[TEXT SEGMENT]
* * * * * * * * *

For years, my grilled chicken was a source of quiet frustration. I’d chase that perfect, sticky, caramelized glaze you see in magazines, but I’d always end up with the same sad result: a burnt, bitter exterior and chicken that was still disappointingly undercooked inside. The culprit was always the sugar in the BBQ sauce, which would scorch over the high heat long before the chicken was done.
The breakthrough came not in my kitchen, but on a trip to Maui, talking to a local vendor at a roadside stand selling Huli Huli chicken. His secret was simple but revolutionary: he treated the marinade and the glaze as two separate things. You build a deep, savory flavor foundation first, then apply the sugary glaze only at the very end. It sounds obvious, but it changes everything.
That one tip unlocked the entire process. By separating the two, you gain complete control. The chicken cooks through perfectly, soaking up a savory, pineapple-infused marinade. Then, in the final moments, you brush on that beautiful, thick glaze, which caramelizes instantly without a chance to burn.
This recipe is the culmination of that discovery, refined over a decade of backyard cookouts. I promise you this isn’t just another BBQ chicken recipe. This is the method that delivers impossibly juicy, tender chicken with a flawless, glossy, sweet-and-savory Hawaiian-style glaze every single time. No more burnt bits, no more raw centers. Just pure, grilled perfection.

* * * * * * * * *

[STORED RECORDS]
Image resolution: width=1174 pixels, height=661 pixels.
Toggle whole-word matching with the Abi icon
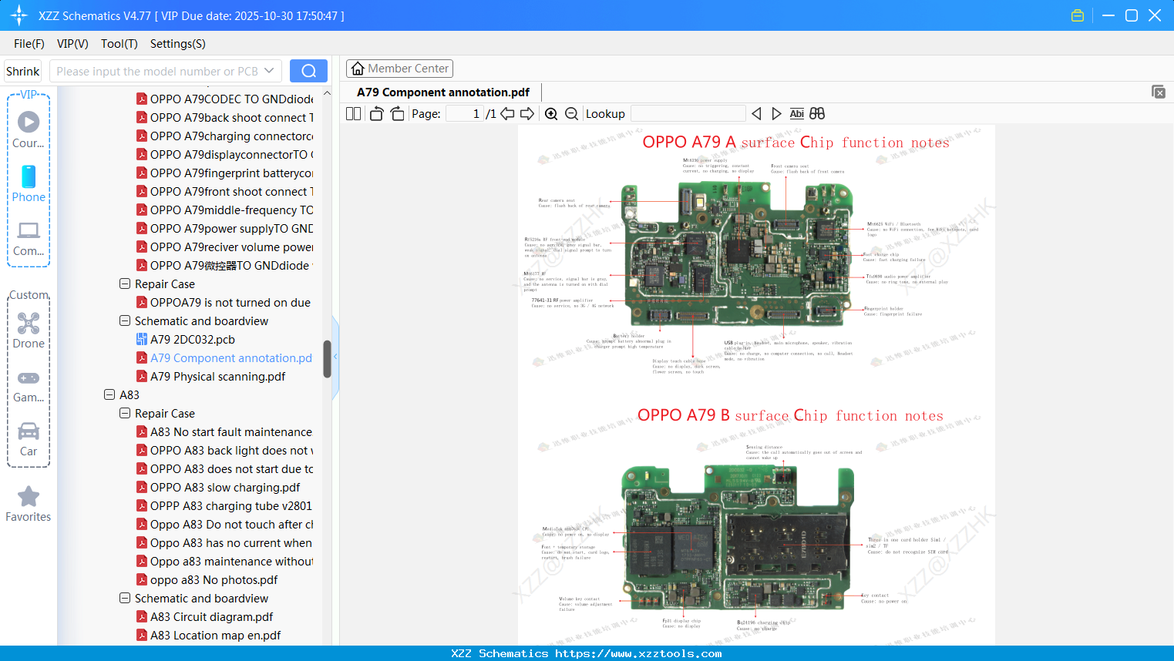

* * * * * * * * *

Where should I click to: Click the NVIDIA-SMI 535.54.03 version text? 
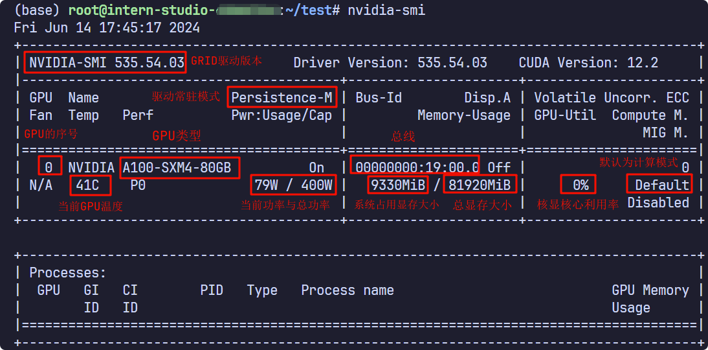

* * * * * * * * *

[EXERCISES]
1. Print the grilled chicken passage above word for word, starting with "The breakthrough came" and going on through "chance to burn.".
2. Write what comes next in the grilled chicken passage, picking up after its final sentence.

[ANSWERS]
1.
The breakthrough came not in my kitchen, but on a trip to Maui, talking to a local vendor at a roadside stand selling Huli Huli chicken. His secret was simple but revolutionary: he treated the marinade and the glaze as two separate things. You build a deep, savory flavor foundation first, then apply the sugary glaze only at the very end. It sounds obvious, but it changes everything.
That one tip unlocked the entire process. By separating the two, you gain complete control. The chicken cooks through perfectly, soaking up a savory, pineapple-infused marinade. Then, in the final moments, you brush on that beautiful, thick glaze, which caramelizes instantly without a chance to burn.

2.
Recipe Card
| Course | Dinner, Main Course |
| Cuisine | American, Hawaiian, Polynesian |
| Featuring | Pineapple BBQ Sauce, Grilled Chicken Thighs, Easy Marinade, Summer Grilling |
| Prep Time | 15 minutes |
| Cook Time | 20 minutes |
| Marinade Time | 2 hours |
| Total Time | 2 hours 35 minutes |
| Servings | 4 servings |
| Calories | 485 kcal |
| Author | Silas |
Ingredients
- 2 lbs boneless, skinless chicken thighs (about 8 thighs), trimmed of excess fat
- 1 cup unsweetened pineapple juice
- 1/2 cup low-sodium soy sauce (or tamari for gluten-free)
- 1/2 cup packed brown sugar
- 1/3 cup ketchup
- 2 tbsp rice vinegar
- 1 tbsp fresh ginger, finely grated
- 3 cloves garlic, minced (about 1 tbsp)
- 1 tsp smoked paprika
- 1 tsp sesame oil
- 1 tbsp cornstarch mixed with 2 tbsp cold water (for the glaze)
- Green onions, thinly sliced for garnish
- Sesame seeds, for garnish
Key Ingredient Note: Boneless, skinless chicken thighs are the star here for a reason. They have a higher fat content than breasts, which makes them incredibly forgiving on the grill and keeps them succulent and juicy. Using fresh ginger and garlic is non-negotiable for that authentic, vibrant flavor; the dried powders just don’t compare.
Instructions
- Make the Sauce & Marinade: In a medium saucepan, combine the pineapple juice, soy sauce, brown sugar, ketchup, rice vinegar, grated ginger, minced garlic, smoked paprika, and sesame oil. Whisk to combine and bring to a simmer over medium heat. Let it gently bubble for 5 minutes, allowing the flavors to meld.
- Divide the Mixture: This is the most critical step. Measure out and reserve 1 cup of the sauce in a separate bowl or jar. This will be your glaze later. Cover and place it in the refrigerator. The remaining sauce in the pot is your marinade. Let it cool to room temperature.
- Marinate the Chicken: Place the chicken thighs in a large zip-top bag or a shallow dish. Pour the cooled marinade over the chicken, ensuring every piece is well-coated. Seal the bag (or cover the dish) and refrigerate for at least 2 hours, but no more than 4 hours. The acid in the pineapple will make the chicken mushy if left too long.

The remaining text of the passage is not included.